What is being asked
Reproduce word for word the lines below, starting with the line containing "coordinates (296, 462)." and going on through the line containing "I want to click on legend-item: Cancelled, so", with both of those lines included.

Material to process

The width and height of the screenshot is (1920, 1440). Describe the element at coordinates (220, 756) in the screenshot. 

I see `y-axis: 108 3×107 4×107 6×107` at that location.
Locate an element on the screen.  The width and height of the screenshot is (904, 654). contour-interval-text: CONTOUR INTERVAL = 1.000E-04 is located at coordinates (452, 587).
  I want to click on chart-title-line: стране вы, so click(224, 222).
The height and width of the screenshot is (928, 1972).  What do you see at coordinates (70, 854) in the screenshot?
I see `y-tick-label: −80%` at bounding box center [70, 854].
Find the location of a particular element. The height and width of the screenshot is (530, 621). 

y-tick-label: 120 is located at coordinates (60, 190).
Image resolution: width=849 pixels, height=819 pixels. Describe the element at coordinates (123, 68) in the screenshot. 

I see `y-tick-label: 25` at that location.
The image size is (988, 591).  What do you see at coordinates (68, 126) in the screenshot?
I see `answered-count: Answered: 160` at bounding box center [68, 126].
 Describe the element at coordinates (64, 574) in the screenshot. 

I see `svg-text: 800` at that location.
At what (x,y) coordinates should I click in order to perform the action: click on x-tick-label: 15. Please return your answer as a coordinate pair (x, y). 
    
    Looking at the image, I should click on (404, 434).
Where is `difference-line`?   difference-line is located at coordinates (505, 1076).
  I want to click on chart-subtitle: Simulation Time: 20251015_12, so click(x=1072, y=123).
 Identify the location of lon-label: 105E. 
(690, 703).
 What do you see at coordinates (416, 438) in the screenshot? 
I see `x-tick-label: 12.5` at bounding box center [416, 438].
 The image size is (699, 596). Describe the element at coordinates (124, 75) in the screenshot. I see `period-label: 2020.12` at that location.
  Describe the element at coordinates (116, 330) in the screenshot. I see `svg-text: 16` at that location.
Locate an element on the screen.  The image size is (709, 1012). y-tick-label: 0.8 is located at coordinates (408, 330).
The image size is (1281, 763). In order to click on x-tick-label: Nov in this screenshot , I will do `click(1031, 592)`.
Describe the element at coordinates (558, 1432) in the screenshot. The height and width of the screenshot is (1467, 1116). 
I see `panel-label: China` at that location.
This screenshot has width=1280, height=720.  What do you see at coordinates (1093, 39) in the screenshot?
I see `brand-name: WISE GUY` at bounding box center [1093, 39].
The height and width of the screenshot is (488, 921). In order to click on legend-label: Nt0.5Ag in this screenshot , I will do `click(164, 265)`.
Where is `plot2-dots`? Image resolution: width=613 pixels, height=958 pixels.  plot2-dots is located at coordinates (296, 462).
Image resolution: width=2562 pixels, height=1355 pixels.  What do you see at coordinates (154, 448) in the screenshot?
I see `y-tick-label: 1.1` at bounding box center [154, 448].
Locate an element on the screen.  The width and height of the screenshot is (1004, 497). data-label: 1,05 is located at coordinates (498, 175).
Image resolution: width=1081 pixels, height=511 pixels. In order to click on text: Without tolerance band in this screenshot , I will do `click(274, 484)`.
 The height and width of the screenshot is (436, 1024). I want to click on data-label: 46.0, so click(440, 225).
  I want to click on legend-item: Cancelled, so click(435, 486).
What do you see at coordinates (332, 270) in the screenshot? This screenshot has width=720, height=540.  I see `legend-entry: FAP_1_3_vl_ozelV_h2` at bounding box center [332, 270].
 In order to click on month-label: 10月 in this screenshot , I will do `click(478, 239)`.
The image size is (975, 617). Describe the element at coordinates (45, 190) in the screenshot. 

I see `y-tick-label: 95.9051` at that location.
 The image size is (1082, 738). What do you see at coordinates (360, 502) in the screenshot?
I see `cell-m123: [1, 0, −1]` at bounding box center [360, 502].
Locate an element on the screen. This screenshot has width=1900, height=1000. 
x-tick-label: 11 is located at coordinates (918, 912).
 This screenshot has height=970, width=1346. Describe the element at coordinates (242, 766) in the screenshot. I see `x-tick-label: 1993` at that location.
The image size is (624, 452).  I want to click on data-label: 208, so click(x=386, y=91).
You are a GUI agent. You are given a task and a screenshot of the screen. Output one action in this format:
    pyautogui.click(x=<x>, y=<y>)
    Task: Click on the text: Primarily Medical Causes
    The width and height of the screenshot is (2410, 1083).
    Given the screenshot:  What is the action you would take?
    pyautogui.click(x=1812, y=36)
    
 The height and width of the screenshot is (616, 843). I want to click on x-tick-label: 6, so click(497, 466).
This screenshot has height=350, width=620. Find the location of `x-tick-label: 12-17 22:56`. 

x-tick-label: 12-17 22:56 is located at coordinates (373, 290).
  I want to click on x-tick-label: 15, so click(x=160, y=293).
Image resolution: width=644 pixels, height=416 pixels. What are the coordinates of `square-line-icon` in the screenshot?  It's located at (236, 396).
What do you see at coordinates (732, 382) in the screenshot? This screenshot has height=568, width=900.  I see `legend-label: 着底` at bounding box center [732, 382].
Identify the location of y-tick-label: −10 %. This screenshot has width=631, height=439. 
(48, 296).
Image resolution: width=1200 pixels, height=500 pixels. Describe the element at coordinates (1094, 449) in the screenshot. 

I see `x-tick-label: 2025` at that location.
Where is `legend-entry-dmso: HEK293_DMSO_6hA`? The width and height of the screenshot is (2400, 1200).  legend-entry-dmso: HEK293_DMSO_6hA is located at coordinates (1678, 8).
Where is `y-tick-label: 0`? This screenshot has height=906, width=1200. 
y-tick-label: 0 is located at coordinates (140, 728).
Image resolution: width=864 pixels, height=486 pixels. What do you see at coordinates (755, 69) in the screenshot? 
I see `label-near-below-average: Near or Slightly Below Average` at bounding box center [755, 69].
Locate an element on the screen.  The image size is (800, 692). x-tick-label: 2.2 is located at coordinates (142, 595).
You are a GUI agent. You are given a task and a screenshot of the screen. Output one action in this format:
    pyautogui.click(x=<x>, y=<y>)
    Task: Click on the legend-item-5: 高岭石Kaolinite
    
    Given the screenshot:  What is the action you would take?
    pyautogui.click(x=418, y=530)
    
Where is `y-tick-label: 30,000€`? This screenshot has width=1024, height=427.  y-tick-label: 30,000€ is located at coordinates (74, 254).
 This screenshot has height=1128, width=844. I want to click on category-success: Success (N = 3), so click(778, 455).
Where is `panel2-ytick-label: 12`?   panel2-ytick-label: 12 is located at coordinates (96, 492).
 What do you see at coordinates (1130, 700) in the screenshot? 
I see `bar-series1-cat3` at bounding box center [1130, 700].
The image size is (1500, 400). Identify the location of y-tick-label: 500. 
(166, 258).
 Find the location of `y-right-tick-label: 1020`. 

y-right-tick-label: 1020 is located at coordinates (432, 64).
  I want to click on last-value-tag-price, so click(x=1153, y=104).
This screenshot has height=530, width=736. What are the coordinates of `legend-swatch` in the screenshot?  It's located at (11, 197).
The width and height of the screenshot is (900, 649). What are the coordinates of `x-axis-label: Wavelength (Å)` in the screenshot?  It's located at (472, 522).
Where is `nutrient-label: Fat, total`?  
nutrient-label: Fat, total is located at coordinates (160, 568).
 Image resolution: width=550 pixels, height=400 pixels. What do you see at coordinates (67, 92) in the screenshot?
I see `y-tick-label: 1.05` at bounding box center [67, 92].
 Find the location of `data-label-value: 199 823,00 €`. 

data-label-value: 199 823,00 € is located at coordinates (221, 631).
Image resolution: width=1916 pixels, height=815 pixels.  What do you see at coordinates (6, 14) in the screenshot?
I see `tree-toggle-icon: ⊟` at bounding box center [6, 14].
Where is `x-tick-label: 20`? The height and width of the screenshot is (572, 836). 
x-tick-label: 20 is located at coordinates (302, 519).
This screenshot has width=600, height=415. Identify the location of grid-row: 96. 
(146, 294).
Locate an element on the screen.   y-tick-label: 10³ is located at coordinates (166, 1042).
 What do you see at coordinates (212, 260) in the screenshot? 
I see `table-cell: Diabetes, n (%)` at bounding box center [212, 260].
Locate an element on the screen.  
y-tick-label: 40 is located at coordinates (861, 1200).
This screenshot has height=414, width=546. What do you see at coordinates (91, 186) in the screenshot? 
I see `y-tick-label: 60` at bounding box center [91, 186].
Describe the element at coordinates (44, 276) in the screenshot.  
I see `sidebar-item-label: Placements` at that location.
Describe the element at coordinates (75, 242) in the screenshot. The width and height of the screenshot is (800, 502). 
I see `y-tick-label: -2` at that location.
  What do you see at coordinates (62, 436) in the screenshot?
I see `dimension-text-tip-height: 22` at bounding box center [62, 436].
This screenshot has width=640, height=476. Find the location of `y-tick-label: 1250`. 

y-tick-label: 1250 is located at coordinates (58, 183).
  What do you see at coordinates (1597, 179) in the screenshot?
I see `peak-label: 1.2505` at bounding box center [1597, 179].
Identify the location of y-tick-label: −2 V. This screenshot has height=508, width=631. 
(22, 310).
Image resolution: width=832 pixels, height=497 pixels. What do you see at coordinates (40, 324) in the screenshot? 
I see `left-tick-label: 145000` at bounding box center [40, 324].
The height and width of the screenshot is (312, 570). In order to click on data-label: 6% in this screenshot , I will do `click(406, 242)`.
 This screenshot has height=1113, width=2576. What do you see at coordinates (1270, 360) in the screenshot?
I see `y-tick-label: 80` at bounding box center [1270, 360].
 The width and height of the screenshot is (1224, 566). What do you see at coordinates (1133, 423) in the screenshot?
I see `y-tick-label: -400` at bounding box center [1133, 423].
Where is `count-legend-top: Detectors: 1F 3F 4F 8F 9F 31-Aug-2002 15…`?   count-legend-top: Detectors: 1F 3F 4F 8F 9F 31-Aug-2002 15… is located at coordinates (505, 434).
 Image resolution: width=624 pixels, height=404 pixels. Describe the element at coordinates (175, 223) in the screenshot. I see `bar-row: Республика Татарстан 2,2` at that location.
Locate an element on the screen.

The completed task
Where is `plot2-dots`? Image resolution: width=613 pixels, height=958 pixels.  plot2-dots is located at coordinates (296, 462).
Image resolution: width=2562 pixels, height=1355 pixels.  What do you see at coordinates (154, 448) in the screenshot?
I see `y-tick-label: 1.1` at bounding box center [154, 448].
Locate an element on the screen.  The width and height of the screenshot is (1004, 497). data-label: 1,05 is located at coordinates (498, 175).
Image resolution: width=1081 pixels, height=511 pixels. In order to click on text: Without tolerance band in this screenshot , I will do `click(274, 484)`.
 The height and width of the screenshot is (436, 1024). I want to click on data-label: 46.0, so click(440, 225).
  I want to click on legend-item: Cancelled, so click(435, 486).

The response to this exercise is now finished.